Argentinien wird die Blaubeerernte voraussichtlich Ende Dezember beenden, während Peru halb fertig ist und Chile von ersten Exporten berichtet. Quellen im Sektor sagen, dass "internationale Importeure und Supermärkte kaum noch Marketingstrategien anwenden, die den durchgehenden Verkauf der Beeren fördern."
Vor Kurzem wurde berichtet, dass die Importpreise für Obst innerhalb der letzten sechs Wochen deutlich gesunken sind, aber die Einzelhandelspreise sind gleich geblieben. "Europäische Supermärkte halten die Einzelhandelspreise hoch, wobei uns niedrige Preise geboten werden, weswegen die Früchte länger als gewöhnlich gelagert werden," bestätigen argentinische Bauern.

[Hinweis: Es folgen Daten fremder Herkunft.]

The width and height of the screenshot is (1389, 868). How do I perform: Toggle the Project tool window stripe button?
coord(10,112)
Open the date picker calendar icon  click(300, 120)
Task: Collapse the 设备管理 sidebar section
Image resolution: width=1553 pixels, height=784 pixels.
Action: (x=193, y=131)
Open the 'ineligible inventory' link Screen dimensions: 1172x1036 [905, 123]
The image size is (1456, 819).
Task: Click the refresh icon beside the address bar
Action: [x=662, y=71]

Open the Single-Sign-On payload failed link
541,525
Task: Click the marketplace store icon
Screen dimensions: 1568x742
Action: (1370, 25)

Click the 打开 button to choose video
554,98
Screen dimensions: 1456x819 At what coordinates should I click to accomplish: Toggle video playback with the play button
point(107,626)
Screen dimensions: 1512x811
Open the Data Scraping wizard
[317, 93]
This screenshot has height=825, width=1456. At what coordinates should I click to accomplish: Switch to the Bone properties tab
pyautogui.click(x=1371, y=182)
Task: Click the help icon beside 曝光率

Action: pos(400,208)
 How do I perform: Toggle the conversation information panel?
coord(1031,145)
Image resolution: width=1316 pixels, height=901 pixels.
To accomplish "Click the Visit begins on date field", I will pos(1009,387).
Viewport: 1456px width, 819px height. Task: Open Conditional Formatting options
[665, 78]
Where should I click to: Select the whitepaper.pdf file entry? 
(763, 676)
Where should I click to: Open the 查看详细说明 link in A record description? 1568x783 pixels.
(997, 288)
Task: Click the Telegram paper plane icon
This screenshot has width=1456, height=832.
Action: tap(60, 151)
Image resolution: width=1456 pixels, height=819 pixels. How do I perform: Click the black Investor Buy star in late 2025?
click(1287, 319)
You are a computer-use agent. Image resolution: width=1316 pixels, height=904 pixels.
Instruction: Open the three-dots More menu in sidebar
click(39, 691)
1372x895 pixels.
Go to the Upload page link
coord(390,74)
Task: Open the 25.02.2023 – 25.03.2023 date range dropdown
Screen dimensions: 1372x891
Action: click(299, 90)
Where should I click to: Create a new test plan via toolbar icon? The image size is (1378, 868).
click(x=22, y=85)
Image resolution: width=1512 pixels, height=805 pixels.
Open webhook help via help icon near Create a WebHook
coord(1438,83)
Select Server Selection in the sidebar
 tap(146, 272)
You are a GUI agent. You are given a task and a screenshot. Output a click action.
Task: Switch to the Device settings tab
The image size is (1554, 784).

Eine Herausforderung, der sich Argentinien und Uruguay stellen müssen, sind die Transportzeiten, die sehr lang sind. Zu dieser Situation sagen die Exporteure: "es ist wichtiger als jemals zuvor, Schiffstransporte zu organisieren, um Frachtkosten zu sparen und Verluste zu vermeiden. Die Schifffahrtunternehmen sollten im besten Fall Container bereit haben, da ein Mangel an Containern am Anfang ein großes Problem sein kann. Außerdem müssen die Transportzeiten verbessert werden, damit diese Option intensiv genutzt werden kann und wettbewerbsfähiger wird."